Dia adalah Chris Evans KW. Aku melihat alis matanya sedikit terangkat ketika badannya memutar menghadapku. Entahlah apa yang ada dalam pikiran orang itu. Wajahnya selalu datar. Tanpa ekspresi. Alisnya yang terangkat samar pun lantas kembali pada posisi semula setelah satu detik.

"Dia Lena. Marthalena." Kudengar Roy menyebut namaku untuk Chris Evans KW. "Lena, kenalin, ini William Pratama," sambung Roy.

"William Pratama?" gumamku. Seperti familiar dengan pemilik nama.

"Oh iya, Pratama, Len. Kamu mungkin kenal orangtuanya. Om Yudha Pratama, konsultan arsitek yang sering kerjasama sama perusahaan keluarga kamu juga," Roy menerangkan.
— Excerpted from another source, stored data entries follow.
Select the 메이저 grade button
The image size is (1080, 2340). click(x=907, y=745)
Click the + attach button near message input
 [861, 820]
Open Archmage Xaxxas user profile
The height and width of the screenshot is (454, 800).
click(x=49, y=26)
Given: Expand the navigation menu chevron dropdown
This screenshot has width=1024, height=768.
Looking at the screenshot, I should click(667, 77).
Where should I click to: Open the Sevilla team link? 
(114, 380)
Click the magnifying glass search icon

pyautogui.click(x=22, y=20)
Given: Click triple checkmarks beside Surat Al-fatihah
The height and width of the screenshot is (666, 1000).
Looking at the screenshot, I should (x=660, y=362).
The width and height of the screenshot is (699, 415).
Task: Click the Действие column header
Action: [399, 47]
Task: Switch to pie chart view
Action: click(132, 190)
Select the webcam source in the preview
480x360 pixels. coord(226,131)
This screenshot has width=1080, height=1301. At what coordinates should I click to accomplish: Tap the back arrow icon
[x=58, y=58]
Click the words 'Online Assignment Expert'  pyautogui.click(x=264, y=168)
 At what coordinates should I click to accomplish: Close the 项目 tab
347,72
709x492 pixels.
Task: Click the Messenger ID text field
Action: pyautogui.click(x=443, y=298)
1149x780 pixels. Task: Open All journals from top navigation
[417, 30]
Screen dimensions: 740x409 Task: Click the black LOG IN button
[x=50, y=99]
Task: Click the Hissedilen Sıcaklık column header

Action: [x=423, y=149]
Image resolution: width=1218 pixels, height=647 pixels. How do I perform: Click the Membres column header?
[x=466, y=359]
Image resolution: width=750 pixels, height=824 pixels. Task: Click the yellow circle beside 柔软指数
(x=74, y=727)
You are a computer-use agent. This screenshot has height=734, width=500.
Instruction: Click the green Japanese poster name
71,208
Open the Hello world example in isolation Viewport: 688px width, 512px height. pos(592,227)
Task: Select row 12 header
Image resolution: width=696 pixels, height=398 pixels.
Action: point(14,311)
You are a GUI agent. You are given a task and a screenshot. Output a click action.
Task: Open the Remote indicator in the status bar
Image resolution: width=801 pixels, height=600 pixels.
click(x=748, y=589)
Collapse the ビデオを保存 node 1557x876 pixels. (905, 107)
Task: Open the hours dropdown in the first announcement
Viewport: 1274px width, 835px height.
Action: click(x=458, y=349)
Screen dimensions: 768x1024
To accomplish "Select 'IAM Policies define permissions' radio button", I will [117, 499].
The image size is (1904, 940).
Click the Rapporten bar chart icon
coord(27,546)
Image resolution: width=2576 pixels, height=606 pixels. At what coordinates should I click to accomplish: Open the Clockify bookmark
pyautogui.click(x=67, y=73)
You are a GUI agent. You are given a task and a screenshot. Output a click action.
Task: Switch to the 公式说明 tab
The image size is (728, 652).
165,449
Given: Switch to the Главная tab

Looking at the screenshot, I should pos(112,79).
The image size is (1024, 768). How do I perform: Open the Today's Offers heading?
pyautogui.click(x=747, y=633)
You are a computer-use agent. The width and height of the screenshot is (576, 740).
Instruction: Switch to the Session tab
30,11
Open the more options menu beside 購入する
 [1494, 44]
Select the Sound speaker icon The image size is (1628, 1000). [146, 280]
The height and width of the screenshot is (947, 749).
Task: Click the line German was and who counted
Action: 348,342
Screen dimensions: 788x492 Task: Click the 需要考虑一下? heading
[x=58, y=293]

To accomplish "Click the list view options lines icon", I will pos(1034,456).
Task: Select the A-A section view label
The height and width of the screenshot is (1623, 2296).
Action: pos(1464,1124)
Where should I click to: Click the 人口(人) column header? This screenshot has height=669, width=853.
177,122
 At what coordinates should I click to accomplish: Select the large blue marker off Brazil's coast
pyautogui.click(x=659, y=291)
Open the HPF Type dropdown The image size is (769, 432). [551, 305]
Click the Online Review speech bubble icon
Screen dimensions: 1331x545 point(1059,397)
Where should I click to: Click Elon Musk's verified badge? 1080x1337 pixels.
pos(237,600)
Bibir William berkedut membentuk senyum samar sebelum dia mengulurkan tangannya padaku, "Hallo, Lena. Lama tidak bertemu."

Aku benar-benar tidak bisa memberi ekspresi wajar untuk orang ini. Tubuhku mungkin sudah memberi sinyal yang salah setiap kali berada di dekat orang ini. Bagaimana mungkin aku terpesona pada musuh bebuyutanku? Aku seharusnya mengutuk orang ini habis-habisan setelah apa yang dilakukannya di masa kecil kami. Apa yang sudah kulakukan dengan menghabiskan waktu tiga detik dalam hidupku untuk memandangi keindahan rupanya? BODOH!!!

Kalau saja bukan mengingat usiaku yang sudah jauh dari kata ABG, aku pasti sudah terang-terangan menyuarakan sumpah serapah untuknya. Tapi sebagai perempuan dewasa dan berpendidikan, aku memilih untuk menganggap William hanya seorang orang asing. Orang asing yang tidak perlu dibalas uluran tangannya karena, "Nggak usah repot-repot jabatan tangan, besok-besok juga belum tentu ketemu lagi."